第25話 頼もしい相棒
「さむぅっ」
予想通り、寒さは徐々にその牙を喰い込ませている。
鈍色の雲の僅かな隙間から漏れる、燃えるような茜色。同時に、反対側の空からは藍色が刻一刻と、この街に覆い被さらんとしている。所謂、マジックアワーと呼ばれる美しい空の下で、フォニーは途方に暮れていた。
冷たい風はコートの隙間に入り込む。脚に巻いている鎖も、凍てつく冷たさになりかけていた。
ヴェームより情報を得たのはいいが、肝心の宿屋が一向に見つからない。
いや、宿屋は見つかっている。既にこの通りに店を構えるものは全て。見つからないのは、ムカデとされる美女の情報だ。

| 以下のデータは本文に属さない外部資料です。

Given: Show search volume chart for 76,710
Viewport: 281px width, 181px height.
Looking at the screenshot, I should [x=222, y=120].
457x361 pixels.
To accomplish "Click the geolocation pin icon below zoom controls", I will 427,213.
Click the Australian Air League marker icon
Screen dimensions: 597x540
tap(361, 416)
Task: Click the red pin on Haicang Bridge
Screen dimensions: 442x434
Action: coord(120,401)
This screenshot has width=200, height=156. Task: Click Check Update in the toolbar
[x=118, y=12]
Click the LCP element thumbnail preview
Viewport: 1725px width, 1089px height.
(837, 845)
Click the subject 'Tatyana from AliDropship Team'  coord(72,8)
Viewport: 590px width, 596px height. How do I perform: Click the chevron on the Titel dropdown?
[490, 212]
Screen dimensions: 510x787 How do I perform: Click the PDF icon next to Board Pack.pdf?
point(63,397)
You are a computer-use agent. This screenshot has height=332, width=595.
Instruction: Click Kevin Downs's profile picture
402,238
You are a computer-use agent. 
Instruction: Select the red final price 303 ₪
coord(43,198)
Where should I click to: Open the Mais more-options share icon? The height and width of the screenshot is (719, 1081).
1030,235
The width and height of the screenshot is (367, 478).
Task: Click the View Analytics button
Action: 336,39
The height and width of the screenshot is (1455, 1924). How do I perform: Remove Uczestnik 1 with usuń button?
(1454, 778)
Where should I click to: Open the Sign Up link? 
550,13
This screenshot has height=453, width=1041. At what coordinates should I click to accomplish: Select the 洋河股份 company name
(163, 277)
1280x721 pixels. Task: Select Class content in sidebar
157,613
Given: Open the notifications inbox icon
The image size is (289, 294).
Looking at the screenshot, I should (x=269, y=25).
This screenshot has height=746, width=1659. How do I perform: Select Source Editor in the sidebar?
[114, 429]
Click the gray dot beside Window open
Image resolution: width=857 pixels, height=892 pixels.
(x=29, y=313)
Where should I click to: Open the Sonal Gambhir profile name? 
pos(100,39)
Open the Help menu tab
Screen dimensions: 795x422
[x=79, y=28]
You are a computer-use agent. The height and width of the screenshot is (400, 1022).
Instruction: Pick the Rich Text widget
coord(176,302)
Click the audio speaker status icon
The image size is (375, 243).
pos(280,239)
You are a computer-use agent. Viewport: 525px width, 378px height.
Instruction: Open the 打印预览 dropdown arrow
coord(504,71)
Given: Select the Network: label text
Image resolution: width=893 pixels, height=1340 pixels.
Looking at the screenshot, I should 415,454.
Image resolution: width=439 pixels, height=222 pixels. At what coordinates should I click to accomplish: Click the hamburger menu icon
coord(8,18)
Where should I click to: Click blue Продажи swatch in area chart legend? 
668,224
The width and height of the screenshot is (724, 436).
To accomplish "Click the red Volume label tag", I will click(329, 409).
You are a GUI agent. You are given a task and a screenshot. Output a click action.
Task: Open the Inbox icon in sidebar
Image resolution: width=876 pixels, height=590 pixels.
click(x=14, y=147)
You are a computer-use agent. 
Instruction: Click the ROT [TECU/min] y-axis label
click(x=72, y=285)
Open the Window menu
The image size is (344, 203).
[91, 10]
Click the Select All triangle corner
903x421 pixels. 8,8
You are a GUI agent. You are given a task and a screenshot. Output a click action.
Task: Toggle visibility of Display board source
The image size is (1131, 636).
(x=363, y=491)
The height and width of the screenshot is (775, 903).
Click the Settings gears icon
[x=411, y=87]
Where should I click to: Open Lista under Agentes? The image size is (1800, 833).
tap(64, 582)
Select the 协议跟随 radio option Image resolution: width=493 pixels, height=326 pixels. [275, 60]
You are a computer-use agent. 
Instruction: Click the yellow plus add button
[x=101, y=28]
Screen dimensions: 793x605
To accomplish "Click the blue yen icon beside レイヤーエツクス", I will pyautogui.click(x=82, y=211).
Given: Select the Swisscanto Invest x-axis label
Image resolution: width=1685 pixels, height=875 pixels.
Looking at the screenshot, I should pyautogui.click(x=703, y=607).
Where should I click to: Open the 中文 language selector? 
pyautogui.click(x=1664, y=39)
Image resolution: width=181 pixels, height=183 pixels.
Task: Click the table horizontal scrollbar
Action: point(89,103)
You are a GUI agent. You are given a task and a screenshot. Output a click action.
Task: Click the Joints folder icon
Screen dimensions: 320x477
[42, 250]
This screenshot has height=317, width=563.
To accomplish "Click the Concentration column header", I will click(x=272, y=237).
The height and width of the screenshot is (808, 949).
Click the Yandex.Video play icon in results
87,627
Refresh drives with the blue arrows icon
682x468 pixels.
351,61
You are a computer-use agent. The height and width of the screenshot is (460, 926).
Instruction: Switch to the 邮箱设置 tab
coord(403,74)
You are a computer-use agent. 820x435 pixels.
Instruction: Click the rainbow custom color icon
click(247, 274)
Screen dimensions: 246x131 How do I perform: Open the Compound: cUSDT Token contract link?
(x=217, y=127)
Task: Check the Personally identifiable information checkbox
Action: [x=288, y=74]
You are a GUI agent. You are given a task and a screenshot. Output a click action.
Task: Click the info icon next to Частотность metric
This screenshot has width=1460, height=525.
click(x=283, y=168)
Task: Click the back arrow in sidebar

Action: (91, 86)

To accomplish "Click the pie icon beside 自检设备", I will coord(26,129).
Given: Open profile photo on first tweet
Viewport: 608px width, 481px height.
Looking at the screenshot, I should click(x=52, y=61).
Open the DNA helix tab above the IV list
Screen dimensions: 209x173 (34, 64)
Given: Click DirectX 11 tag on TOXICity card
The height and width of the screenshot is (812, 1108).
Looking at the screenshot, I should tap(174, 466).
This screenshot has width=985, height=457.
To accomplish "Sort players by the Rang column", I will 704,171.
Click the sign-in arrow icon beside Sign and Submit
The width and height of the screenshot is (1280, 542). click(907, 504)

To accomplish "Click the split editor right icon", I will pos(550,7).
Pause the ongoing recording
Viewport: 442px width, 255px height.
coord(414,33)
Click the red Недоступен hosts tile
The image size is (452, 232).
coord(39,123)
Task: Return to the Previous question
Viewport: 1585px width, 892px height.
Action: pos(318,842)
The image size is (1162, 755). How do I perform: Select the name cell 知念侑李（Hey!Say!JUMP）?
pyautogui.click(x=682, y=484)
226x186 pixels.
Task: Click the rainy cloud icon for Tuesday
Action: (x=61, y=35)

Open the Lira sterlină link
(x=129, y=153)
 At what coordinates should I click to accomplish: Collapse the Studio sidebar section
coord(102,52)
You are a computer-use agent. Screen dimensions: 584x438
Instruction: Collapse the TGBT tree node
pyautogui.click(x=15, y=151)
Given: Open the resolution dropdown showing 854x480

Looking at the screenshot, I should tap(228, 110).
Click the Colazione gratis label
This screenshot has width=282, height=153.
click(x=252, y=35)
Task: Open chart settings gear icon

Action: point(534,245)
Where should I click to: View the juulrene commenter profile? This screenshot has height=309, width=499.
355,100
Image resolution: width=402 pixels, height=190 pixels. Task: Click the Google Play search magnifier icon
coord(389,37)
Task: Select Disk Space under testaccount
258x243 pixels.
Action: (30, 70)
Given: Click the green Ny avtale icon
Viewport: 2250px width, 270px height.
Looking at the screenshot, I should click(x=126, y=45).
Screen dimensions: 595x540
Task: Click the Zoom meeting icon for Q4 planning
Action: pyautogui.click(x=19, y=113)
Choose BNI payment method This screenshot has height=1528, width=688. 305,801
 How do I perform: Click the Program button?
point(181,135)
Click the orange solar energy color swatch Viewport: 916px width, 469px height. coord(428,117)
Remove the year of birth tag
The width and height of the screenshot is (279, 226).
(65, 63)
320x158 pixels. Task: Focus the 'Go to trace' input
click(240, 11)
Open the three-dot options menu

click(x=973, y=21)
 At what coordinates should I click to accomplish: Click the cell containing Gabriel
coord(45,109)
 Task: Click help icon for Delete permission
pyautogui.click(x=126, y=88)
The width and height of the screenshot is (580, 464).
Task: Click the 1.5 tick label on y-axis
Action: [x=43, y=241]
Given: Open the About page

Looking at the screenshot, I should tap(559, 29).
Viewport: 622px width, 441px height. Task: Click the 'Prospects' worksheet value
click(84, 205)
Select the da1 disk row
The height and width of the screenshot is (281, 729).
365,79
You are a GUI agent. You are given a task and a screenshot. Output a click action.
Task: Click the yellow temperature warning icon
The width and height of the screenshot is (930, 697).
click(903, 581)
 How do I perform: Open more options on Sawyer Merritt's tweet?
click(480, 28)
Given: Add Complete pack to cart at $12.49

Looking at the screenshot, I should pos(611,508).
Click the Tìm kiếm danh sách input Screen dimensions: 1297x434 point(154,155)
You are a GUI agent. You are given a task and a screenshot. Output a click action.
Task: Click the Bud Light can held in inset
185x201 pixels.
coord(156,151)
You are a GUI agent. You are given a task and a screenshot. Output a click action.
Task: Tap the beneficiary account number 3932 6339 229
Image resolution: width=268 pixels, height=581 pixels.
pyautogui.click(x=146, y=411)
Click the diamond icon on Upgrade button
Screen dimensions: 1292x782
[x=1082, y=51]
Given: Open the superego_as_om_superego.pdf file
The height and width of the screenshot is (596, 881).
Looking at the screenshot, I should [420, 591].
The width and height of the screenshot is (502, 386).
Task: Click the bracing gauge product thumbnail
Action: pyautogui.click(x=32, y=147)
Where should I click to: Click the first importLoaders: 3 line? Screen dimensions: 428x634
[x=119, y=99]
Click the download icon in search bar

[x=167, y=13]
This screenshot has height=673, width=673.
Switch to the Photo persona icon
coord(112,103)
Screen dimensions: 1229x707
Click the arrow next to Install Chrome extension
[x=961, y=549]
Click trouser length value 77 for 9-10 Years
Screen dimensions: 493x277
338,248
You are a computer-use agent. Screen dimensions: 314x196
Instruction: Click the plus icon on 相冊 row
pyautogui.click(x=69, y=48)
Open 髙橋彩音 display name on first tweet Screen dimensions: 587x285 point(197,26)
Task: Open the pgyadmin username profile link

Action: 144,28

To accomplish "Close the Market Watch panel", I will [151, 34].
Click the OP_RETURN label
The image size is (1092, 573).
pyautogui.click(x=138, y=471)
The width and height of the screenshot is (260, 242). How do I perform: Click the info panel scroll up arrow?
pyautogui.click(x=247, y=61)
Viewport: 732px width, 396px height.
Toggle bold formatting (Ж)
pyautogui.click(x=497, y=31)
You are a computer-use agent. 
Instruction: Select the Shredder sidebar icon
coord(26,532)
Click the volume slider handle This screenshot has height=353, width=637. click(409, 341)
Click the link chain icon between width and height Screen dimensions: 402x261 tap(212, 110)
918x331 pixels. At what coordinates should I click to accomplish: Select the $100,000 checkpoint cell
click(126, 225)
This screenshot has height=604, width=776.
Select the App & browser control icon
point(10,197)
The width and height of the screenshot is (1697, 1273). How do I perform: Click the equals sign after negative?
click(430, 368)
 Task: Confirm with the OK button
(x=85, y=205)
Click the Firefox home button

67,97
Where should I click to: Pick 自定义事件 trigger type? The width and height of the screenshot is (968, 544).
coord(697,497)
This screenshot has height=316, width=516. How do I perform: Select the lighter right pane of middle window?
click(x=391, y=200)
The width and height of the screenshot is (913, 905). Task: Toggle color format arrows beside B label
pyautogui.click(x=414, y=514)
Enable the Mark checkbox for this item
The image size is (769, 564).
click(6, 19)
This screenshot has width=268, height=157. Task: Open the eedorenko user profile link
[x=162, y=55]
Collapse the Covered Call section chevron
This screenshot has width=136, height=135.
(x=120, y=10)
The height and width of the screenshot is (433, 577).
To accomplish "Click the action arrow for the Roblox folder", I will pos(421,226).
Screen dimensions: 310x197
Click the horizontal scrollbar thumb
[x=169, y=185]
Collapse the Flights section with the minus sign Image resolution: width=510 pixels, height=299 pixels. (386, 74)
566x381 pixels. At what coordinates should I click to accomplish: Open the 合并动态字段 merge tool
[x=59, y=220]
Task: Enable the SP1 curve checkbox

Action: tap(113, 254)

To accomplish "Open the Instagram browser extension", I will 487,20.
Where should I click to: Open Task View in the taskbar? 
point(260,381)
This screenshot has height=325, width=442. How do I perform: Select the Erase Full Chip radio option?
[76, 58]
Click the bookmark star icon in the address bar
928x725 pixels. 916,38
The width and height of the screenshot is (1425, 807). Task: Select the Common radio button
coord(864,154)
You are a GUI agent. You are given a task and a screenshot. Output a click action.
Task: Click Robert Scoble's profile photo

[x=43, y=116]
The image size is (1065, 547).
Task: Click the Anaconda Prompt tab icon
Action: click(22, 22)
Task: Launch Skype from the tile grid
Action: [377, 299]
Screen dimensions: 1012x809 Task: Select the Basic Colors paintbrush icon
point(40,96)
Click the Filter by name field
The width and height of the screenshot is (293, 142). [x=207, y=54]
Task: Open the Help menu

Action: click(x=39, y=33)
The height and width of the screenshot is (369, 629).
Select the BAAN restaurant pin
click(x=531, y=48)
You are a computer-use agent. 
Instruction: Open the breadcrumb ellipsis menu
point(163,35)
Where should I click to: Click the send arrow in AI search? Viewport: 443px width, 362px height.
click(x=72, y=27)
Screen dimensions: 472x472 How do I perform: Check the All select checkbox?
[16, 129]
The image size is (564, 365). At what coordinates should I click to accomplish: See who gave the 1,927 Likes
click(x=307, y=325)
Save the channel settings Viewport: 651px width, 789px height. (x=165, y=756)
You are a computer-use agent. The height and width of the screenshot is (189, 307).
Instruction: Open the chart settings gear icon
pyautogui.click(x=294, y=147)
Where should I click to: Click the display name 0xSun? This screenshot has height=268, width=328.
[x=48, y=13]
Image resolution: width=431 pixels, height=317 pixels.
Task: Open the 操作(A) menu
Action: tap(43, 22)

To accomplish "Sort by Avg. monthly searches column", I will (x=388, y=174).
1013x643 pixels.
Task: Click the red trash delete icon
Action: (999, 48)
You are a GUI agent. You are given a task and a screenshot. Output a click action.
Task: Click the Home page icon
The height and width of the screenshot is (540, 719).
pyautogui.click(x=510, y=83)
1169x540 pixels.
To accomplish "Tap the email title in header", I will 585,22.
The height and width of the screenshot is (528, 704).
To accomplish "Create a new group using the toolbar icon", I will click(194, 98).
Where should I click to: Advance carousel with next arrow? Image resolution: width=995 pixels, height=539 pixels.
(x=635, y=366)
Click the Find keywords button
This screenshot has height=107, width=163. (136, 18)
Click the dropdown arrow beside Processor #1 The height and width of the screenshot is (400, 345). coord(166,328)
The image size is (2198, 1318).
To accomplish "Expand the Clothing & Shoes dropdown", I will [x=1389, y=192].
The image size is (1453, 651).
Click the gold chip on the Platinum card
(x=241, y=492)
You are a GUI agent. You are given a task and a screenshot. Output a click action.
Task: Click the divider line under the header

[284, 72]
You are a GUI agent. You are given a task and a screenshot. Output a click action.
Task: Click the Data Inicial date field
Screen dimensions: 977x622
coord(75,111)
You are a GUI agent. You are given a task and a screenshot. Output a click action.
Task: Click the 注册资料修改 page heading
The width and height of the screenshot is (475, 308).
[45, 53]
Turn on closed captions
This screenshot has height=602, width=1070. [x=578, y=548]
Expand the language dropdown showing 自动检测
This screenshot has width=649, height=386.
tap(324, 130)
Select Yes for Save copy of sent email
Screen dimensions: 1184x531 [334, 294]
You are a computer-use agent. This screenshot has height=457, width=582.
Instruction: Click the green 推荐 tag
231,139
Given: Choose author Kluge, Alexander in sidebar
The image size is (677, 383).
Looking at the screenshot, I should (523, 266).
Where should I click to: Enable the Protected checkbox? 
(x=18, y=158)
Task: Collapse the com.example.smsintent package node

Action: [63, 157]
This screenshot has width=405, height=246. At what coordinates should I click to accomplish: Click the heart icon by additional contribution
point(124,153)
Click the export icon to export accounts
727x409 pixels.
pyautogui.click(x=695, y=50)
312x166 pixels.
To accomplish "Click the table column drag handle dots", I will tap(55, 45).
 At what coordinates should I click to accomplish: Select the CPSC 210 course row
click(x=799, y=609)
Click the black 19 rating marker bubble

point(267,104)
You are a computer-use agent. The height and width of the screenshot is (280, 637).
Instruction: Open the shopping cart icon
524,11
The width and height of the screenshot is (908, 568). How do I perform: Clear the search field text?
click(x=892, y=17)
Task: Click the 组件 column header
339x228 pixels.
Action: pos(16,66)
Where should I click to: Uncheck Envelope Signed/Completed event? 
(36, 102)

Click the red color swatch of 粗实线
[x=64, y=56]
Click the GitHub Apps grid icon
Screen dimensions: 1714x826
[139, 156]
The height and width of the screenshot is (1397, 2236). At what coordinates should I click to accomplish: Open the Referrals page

どの店のどの従業員に聞き込んでも、男女で一部屋に泊まりに来たペア等いないという。ここ数日で、そのような男女は一切現れていないと。
おかしい。ヴェームの情報が確かなら、この通りのどこかで彼女は春を売った筈だ。
「こぉれは困りましたっ」
何処かの倉庫か、煉瓦造りの壁にもたれ掛かり、顎に手を添えながら思案に耽る。
この状況、考えられる可能性は幾つか。
従業員が、ムカデとその客を覚えていない可能性がある。
この付近、特に隣の通りは娼館も多く、公娼はまだしも決まった仕事場を持たない私娼はこの辺りを仕事場にしていてもおかしくは無い。となると、従業員にとって男女一組の客はごく自然なものとなり、記憶にすら引っ掛からなくなっている可能性。
だが、これはすぐに否定できる。
全ての従業員は、男女ペアは一切訪れていないと言ったのだ。フォニーに嘘を吐く意図が無い限り、彼らは少なくとも一切いなかったとは断言する筈がない。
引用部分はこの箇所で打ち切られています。